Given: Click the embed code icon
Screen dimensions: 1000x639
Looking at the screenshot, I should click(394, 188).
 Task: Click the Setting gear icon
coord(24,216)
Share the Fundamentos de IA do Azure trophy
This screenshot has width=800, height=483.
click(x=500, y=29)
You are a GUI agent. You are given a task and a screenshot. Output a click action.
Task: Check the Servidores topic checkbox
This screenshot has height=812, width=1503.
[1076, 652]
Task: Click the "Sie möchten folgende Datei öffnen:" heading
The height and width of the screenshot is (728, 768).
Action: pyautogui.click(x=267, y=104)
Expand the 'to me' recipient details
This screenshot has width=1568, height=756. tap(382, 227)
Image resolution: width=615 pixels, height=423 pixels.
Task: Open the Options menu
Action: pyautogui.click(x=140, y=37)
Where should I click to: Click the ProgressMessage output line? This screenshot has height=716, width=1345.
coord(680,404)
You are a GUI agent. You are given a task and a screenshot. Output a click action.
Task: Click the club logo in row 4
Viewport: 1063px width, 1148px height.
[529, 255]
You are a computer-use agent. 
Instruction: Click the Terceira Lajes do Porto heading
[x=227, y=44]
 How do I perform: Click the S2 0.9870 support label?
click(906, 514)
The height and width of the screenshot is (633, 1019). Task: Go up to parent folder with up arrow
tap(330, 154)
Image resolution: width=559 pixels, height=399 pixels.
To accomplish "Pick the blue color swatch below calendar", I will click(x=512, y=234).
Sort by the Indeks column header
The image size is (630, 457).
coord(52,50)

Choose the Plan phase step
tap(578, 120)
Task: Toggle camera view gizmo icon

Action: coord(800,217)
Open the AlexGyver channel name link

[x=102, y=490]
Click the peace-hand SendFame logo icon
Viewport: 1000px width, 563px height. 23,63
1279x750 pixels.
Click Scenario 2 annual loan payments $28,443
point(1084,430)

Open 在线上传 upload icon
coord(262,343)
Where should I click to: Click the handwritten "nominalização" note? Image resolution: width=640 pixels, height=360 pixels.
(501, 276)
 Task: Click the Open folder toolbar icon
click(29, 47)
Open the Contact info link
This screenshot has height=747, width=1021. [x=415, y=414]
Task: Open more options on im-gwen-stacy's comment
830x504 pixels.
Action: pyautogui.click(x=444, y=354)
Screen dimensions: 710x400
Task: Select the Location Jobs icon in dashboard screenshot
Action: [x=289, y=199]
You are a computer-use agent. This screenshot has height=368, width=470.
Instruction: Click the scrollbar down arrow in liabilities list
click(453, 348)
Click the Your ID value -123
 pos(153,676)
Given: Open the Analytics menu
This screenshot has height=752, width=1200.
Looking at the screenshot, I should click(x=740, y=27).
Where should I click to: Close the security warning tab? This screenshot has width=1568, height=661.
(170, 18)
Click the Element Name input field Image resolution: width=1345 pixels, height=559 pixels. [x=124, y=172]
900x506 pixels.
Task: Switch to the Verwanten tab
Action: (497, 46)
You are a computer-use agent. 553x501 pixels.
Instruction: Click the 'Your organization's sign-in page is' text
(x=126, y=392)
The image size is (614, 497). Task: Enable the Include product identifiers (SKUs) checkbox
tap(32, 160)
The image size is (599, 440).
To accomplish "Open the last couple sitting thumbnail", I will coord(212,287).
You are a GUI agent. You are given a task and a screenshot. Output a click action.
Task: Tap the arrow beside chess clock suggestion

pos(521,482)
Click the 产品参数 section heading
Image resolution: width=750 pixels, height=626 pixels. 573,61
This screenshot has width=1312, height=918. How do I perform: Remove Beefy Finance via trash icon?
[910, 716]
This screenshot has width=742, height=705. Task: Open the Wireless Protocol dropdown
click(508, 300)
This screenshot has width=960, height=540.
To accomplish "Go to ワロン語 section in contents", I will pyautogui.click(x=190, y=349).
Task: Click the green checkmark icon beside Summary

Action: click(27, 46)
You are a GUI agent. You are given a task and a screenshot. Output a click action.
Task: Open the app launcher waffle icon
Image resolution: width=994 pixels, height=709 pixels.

● ● ● ● ● ● ●

* [TASK REQUIREMENTS] Starting with the first line of the listing, output each line exactly until you have included the one containing "Task: Check the Servidores topic checkbox".

* [FINISHED TASK]
Given: Click the embed code icon
Screen dimensions: 1000x639
Looking at the screenshot, I should click(394, 188).
 Task: Click the Setting gear icon
coord(24,216)
Share the Fundamentos de IA do Azure trophy
This screenshot has width=800, height=483.
click(x=500, y=29)
You are a GUI agent. You are given a task and a screenshot. Output a click action.
Task: Check the Servidores topic checkbox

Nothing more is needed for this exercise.